*What is needed*: Output only the stretch of the listing that starts at the line containing "Viewport: 2050px width, 1514px height." and ends at the line containing "You are a computer-use agent. The image", reproduced exactly with both ends.

*Dataset*:
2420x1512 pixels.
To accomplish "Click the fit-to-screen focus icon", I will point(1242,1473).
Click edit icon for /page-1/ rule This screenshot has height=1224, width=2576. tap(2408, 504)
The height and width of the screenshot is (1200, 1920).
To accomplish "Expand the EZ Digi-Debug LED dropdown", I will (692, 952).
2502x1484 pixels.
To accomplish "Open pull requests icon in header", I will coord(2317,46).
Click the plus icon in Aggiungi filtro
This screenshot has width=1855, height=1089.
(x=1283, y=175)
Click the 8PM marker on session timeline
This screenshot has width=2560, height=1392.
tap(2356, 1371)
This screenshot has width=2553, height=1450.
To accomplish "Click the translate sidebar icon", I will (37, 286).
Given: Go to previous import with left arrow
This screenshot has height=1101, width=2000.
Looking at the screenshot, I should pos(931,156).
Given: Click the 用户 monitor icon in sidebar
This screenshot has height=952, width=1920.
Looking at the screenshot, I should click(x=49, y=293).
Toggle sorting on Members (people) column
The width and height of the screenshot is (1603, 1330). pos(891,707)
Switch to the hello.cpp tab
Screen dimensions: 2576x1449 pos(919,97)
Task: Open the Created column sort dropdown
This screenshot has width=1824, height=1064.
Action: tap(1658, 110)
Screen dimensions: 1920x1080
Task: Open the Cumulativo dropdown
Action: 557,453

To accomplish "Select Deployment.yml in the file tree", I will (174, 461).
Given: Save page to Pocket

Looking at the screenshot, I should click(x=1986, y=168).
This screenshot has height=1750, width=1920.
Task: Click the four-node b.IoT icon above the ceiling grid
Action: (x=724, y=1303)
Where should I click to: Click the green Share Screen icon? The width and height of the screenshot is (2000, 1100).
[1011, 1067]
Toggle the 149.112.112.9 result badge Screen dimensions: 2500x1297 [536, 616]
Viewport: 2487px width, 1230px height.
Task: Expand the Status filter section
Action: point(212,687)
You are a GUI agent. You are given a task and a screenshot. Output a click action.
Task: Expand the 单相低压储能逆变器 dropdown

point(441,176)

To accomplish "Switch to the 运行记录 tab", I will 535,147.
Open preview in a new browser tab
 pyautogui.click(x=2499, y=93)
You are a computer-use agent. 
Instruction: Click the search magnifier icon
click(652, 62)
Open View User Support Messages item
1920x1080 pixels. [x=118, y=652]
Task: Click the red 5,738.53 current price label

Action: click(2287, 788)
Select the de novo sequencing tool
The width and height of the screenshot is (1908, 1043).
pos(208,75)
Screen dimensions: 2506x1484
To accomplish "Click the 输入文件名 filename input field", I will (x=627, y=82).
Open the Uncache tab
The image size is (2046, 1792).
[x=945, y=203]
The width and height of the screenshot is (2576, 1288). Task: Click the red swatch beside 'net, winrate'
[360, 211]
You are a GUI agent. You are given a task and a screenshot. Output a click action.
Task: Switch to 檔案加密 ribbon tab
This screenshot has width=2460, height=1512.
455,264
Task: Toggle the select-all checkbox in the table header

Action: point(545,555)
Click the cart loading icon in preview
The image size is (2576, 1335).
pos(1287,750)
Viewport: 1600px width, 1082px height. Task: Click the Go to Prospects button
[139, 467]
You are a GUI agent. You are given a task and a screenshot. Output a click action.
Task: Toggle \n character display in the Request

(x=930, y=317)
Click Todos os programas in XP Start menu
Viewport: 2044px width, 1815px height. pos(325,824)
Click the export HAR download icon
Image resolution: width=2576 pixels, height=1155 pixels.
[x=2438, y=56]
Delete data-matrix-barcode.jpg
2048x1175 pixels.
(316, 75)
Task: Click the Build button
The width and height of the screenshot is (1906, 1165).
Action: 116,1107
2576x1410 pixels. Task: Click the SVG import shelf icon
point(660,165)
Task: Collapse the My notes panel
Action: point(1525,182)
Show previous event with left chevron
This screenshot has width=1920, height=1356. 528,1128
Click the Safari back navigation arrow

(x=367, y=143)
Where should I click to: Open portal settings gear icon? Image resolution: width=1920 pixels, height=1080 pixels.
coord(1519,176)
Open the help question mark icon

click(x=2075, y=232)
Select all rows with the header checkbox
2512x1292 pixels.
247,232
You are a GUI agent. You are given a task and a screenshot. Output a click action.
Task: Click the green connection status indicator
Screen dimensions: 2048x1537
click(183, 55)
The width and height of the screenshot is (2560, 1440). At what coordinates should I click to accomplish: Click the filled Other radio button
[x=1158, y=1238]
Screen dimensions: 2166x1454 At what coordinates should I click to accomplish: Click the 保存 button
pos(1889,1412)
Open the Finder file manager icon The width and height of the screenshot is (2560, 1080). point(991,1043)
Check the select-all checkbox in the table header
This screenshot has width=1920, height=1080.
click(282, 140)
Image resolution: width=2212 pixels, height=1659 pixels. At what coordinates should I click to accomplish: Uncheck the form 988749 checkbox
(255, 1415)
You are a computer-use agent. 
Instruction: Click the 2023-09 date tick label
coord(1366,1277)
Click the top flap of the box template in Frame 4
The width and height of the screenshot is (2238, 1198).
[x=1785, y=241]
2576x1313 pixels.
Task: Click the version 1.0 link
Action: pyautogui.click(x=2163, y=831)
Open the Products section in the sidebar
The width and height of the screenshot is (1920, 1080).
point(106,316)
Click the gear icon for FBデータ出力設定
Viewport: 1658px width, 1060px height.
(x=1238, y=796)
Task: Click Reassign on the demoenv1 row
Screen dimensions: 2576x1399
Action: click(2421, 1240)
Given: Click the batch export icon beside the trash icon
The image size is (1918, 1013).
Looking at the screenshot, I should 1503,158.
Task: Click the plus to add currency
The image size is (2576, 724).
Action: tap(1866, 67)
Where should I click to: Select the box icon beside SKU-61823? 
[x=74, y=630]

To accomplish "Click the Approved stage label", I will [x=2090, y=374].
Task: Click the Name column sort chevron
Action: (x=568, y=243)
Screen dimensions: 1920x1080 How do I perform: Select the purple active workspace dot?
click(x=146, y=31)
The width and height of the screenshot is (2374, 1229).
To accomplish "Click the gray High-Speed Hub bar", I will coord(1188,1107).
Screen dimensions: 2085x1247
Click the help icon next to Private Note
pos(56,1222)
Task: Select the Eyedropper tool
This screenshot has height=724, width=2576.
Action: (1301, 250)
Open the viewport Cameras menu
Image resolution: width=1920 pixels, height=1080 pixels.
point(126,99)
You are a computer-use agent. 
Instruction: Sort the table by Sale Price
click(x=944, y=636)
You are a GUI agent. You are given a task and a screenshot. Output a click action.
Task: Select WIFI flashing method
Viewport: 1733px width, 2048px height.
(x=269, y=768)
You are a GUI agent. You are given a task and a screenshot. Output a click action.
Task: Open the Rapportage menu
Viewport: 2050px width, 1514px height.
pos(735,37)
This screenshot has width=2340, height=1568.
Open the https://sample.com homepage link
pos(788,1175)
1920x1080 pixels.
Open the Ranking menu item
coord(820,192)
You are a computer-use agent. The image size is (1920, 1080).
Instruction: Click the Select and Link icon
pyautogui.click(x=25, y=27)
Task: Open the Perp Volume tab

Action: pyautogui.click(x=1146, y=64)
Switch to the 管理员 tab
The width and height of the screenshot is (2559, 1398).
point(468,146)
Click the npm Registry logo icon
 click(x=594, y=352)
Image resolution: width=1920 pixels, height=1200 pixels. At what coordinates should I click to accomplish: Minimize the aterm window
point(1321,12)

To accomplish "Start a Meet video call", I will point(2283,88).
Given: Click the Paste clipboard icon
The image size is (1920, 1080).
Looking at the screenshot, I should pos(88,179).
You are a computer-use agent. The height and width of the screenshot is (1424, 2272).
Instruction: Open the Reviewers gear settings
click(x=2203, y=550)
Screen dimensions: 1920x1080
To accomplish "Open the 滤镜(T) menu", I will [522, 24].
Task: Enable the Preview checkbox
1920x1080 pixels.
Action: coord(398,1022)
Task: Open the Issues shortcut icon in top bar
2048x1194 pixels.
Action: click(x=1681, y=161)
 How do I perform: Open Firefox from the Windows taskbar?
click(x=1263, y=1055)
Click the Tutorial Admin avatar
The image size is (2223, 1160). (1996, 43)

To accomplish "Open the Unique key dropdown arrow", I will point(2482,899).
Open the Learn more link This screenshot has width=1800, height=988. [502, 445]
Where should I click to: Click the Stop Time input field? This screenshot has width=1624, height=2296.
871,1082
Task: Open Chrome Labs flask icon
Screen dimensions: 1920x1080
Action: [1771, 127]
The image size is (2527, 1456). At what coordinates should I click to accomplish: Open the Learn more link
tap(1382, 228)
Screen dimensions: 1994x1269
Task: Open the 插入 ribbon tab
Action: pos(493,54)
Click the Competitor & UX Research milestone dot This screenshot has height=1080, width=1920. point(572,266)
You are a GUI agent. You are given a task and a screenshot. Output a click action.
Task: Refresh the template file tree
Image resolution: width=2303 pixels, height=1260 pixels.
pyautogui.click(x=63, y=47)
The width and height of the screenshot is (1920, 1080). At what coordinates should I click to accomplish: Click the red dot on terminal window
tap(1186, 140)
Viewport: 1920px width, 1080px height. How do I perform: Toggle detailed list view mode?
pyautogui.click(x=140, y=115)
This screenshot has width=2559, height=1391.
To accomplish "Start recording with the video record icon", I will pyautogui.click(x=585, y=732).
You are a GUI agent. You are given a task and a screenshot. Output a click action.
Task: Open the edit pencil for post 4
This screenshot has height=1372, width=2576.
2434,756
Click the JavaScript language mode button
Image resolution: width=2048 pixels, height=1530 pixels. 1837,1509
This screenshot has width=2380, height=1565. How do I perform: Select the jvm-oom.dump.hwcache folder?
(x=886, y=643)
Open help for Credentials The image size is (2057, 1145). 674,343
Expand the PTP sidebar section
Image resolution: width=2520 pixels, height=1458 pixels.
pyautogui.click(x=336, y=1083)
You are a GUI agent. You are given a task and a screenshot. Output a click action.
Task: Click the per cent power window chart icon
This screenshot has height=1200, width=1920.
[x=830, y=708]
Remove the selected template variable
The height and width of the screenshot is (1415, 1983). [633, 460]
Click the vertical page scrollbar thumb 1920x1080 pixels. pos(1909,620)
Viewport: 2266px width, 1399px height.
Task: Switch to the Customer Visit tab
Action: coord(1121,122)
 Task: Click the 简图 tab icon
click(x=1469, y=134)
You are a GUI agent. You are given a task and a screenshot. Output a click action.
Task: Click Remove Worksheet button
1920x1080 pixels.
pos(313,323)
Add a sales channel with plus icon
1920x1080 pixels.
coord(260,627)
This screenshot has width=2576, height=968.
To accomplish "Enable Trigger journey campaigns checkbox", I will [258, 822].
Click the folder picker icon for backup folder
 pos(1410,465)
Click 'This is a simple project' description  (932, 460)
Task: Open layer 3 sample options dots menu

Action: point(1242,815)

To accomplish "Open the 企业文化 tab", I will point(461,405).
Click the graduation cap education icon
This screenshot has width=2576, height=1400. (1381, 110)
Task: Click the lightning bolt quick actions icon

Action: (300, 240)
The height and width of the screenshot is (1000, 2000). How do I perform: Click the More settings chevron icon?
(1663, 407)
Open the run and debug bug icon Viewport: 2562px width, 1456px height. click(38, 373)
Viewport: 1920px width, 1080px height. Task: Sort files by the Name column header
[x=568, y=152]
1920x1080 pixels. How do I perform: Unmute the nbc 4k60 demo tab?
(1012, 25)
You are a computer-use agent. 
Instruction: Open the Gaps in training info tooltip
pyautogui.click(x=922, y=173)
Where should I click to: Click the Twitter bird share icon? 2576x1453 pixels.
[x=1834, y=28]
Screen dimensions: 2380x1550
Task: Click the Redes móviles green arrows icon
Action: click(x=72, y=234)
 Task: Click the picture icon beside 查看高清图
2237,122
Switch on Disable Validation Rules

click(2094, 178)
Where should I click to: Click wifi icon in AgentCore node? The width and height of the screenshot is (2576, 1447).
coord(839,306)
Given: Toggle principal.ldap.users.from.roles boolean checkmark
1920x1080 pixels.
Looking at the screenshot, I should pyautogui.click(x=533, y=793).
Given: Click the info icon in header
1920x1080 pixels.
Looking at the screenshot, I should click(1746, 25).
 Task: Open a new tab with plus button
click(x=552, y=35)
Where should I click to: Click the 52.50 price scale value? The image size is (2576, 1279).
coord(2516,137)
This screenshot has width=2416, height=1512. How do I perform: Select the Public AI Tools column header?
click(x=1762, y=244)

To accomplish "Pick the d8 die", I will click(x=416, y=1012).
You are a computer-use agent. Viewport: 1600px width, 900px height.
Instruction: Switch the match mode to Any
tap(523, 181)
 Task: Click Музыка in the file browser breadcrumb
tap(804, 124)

*Solution*:
Viewport: 2050px width, 1514px height.
pos(735,37)
This screenshot has width=2340, height=1568.
Open the https://sample.com homepage link
pos(788,1175)
1920x1080 pixels.
Open the Ranking menu item
coord(820,192)
You are a computer-use agent. The image size is (1920, 1080).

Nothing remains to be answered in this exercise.